> DATA UNDER STUDY
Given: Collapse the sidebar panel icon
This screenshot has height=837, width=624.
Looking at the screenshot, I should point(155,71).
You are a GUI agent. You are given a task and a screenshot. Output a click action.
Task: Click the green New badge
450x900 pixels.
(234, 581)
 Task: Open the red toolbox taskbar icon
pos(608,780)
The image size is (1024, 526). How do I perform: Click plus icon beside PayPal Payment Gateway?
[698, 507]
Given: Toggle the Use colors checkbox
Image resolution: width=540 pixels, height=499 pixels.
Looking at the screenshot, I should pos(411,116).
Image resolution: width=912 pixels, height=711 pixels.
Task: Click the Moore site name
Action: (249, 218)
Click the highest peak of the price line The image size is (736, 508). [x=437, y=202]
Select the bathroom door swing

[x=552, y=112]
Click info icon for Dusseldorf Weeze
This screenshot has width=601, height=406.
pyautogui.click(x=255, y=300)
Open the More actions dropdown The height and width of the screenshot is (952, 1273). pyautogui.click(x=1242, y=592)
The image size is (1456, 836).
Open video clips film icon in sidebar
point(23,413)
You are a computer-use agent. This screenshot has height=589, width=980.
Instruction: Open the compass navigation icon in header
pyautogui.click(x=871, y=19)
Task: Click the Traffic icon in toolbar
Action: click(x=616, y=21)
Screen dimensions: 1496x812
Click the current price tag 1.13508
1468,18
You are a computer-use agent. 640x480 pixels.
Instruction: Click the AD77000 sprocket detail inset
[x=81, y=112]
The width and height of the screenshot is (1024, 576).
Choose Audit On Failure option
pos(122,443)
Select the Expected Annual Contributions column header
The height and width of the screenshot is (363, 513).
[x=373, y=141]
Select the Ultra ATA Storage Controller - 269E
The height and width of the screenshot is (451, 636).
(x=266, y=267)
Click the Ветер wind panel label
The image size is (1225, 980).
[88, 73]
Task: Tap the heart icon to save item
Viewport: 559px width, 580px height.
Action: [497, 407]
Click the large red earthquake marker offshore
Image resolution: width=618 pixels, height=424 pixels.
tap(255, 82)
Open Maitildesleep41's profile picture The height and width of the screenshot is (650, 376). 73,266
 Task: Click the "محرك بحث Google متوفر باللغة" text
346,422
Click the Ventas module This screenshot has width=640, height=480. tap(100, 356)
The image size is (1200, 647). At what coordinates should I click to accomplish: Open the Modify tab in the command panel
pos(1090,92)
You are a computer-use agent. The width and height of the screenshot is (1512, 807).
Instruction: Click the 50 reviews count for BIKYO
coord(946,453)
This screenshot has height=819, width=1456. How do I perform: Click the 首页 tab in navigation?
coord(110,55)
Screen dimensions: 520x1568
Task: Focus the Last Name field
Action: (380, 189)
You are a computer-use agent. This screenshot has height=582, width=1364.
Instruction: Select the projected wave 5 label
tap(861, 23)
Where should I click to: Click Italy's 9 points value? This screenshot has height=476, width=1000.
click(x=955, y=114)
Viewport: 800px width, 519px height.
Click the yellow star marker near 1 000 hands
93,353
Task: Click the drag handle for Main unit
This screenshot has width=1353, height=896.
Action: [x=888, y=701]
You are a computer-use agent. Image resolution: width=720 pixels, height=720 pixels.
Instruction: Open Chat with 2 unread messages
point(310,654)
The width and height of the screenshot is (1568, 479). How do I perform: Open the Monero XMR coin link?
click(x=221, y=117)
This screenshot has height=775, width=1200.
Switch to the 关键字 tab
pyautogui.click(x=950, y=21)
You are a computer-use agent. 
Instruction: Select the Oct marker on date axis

> WHAT IS EXPECTED
What you give back must match the material exactly, beginning with its first line and ending with the line holding "Given: Toggle the Use colors checkbox".

> REPLY
Given: Collapse the sidebar panel icon
This screenshot has height=837, width=624.
Looking at the screenshot, I should point(155,71).
You are a GUI agent. You are given a task and a screenshot. Output a click action.
Task: Click the green New badge
450x900 pixels.
(234, 581)
 Task: Open the red toolbox taskbar icon
pos(608,780)
The image size is (1024, 526). How do I perform: Click plus icon beside PayPal Payment Gateway?
[698, 507]
Given: Toggle the Use colors checkbox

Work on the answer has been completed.